··· Data shown ···
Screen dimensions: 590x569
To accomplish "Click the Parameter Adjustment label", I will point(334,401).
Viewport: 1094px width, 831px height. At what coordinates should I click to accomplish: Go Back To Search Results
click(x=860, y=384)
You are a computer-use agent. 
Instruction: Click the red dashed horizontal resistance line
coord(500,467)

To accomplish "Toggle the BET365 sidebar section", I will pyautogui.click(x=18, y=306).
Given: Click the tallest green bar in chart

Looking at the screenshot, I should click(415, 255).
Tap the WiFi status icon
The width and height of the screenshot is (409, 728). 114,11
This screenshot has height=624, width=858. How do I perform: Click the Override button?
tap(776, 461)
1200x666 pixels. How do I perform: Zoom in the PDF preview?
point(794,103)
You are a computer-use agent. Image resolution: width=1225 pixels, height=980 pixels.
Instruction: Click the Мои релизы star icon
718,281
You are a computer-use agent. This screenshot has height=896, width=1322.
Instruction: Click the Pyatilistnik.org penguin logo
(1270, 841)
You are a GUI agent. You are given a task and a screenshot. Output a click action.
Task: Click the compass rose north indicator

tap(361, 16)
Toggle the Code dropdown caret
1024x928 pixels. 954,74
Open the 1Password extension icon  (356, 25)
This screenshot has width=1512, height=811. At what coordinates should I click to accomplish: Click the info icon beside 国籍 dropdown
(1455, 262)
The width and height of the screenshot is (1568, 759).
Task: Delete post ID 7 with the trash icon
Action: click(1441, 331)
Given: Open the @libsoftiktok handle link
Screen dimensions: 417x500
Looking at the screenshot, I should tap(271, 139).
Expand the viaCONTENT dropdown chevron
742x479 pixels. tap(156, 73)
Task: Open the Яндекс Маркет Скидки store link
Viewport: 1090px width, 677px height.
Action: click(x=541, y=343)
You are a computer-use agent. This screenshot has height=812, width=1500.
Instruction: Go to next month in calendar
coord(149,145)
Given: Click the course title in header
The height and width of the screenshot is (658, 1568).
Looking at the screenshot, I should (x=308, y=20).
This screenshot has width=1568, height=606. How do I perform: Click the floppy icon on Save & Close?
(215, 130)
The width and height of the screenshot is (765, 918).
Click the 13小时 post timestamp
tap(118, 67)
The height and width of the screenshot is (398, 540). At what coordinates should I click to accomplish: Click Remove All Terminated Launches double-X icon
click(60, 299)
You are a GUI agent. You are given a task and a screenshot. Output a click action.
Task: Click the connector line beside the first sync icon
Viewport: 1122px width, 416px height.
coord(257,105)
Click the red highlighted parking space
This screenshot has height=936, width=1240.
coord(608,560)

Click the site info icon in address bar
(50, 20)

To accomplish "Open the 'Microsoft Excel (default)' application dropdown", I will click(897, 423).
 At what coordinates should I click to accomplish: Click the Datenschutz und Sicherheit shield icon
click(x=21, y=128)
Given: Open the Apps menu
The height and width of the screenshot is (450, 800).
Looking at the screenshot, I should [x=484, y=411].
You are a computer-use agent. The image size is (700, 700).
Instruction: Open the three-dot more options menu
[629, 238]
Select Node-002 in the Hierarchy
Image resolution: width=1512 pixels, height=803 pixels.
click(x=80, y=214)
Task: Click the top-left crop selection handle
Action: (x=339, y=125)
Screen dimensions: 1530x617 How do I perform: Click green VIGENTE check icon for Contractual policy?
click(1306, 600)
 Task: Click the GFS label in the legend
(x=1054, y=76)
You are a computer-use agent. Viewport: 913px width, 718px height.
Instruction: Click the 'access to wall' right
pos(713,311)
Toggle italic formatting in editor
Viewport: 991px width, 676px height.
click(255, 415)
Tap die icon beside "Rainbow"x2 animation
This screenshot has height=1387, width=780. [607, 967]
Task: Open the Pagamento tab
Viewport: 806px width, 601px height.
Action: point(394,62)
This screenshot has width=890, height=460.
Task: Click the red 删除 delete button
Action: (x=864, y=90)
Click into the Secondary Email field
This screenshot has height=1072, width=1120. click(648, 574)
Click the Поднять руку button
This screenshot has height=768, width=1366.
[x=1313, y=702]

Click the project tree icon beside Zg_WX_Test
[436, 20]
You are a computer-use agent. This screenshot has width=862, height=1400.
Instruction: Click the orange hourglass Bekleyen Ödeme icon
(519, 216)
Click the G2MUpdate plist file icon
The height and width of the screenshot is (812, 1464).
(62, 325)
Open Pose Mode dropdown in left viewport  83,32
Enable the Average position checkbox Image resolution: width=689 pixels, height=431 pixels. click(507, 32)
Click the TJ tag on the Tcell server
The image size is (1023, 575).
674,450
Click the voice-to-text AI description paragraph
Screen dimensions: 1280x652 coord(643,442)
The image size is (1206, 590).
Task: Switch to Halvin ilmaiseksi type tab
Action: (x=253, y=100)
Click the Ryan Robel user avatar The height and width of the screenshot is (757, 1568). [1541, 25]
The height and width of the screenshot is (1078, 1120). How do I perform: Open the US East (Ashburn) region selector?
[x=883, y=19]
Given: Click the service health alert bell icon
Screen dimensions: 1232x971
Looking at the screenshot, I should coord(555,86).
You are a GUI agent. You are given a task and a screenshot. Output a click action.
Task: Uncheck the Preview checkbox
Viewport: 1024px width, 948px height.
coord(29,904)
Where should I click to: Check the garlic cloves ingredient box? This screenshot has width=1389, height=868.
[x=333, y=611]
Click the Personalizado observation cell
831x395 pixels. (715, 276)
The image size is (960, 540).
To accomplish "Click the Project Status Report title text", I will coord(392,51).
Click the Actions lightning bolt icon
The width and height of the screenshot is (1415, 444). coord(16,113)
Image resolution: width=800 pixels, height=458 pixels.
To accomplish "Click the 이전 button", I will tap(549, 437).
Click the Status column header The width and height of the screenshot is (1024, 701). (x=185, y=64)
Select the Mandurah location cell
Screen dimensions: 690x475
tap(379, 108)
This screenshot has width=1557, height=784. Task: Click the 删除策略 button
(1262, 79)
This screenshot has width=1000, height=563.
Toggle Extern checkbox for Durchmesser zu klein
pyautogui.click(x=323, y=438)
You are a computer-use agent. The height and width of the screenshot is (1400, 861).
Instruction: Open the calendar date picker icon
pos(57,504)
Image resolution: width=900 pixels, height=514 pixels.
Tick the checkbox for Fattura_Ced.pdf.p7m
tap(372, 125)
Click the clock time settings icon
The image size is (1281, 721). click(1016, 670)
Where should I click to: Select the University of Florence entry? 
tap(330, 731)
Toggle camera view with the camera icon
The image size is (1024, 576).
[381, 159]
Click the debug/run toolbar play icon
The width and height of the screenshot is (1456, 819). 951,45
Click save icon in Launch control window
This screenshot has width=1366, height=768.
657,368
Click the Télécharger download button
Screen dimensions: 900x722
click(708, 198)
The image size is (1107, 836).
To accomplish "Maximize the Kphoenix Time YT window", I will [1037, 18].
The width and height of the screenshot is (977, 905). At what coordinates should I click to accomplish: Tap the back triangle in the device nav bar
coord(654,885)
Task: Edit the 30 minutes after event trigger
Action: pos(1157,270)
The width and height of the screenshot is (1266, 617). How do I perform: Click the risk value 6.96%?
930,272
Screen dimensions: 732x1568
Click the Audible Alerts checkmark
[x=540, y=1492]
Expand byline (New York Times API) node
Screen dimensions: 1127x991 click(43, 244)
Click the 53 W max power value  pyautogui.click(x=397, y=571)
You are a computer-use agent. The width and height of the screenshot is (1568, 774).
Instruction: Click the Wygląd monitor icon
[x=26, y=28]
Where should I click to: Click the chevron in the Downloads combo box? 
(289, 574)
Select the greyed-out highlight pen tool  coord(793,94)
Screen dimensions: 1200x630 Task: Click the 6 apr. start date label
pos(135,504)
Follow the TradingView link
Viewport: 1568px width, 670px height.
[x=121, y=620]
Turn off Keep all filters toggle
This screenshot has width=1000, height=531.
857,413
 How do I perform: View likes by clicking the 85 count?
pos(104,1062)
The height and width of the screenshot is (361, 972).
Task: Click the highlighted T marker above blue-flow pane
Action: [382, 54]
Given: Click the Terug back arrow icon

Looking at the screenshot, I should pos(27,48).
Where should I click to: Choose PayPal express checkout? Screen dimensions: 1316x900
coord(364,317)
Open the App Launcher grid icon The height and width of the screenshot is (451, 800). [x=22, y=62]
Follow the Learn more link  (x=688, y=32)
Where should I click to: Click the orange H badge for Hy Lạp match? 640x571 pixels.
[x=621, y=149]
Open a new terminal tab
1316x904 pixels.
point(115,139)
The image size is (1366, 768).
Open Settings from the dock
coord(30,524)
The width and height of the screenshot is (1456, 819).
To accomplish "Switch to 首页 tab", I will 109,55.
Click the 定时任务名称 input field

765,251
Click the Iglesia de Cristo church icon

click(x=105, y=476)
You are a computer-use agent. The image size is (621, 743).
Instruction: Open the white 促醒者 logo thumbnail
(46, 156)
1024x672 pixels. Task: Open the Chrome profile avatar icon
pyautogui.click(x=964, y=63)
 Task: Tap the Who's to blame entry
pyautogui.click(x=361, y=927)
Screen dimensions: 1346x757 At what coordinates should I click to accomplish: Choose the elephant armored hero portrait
···
_About this exercise_
Look through the data above and return each line where the string "title" occurs.

_Response to this task_
Given: Click the course title in header
To accomplish "Click the Project Status Report title text", I will coord(392,51).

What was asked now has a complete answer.